YOUR INSTRUCTIONS – Using the data below, return every line that holds the word "agent".

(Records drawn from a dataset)
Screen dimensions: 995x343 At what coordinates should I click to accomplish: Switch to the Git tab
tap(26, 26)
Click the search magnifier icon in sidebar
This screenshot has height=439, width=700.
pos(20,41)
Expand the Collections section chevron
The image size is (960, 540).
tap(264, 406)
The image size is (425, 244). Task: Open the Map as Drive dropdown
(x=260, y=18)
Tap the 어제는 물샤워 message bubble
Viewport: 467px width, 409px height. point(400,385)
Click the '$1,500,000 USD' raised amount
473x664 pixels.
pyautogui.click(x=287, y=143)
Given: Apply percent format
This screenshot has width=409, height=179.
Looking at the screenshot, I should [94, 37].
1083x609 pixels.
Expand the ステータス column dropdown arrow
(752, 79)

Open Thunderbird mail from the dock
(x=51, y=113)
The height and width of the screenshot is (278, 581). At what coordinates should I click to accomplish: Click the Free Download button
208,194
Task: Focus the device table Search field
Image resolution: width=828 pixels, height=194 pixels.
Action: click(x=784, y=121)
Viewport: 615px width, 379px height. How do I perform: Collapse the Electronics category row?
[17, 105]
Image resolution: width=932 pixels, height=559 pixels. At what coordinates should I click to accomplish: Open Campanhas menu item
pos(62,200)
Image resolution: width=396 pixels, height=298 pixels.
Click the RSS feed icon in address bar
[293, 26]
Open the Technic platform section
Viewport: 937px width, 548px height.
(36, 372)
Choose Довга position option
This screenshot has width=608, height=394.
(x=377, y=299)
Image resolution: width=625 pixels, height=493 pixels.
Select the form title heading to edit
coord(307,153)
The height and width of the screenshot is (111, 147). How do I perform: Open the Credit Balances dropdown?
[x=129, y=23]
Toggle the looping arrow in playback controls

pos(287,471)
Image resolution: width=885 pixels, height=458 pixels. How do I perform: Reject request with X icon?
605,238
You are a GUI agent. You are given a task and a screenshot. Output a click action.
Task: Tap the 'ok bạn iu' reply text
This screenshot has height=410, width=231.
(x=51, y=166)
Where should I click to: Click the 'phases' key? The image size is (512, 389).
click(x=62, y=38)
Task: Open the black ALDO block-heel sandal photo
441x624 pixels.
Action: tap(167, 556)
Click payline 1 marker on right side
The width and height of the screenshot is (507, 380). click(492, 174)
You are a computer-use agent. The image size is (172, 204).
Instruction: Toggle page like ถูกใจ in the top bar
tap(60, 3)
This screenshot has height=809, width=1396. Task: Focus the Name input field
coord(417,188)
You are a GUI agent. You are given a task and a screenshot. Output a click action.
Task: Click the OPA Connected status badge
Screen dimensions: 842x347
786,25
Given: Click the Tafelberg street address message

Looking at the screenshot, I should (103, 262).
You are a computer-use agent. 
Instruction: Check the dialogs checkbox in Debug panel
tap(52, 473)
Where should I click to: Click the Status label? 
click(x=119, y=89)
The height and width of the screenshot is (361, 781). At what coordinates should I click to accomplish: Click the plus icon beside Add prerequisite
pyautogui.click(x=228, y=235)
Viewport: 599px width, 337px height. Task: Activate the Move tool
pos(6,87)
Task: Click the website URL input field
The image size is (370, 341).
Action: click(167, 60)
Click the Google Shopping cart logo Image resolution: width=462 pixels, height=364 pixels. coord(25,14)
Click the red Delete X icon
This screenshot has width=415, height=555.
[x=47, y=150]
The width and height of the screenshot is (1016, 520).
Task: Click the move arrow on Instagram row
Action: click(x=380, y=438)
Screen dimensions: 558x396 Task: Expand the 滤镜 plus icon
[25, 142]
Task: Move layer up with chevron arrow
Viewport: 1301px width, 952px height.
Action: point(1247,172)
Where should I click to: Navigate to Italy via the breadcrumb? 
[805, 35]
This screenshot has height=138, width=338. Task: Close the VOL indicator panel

RESPONSE TO THIS TASK –
You are a GUI agent. You are given a task and a screenshot. Output a click action.
You are a computer-use agent. The image size is (172, 204).
You are a GUI agent. You are given a task and a screenshot. Output a click action.
You are a computer-use agent. 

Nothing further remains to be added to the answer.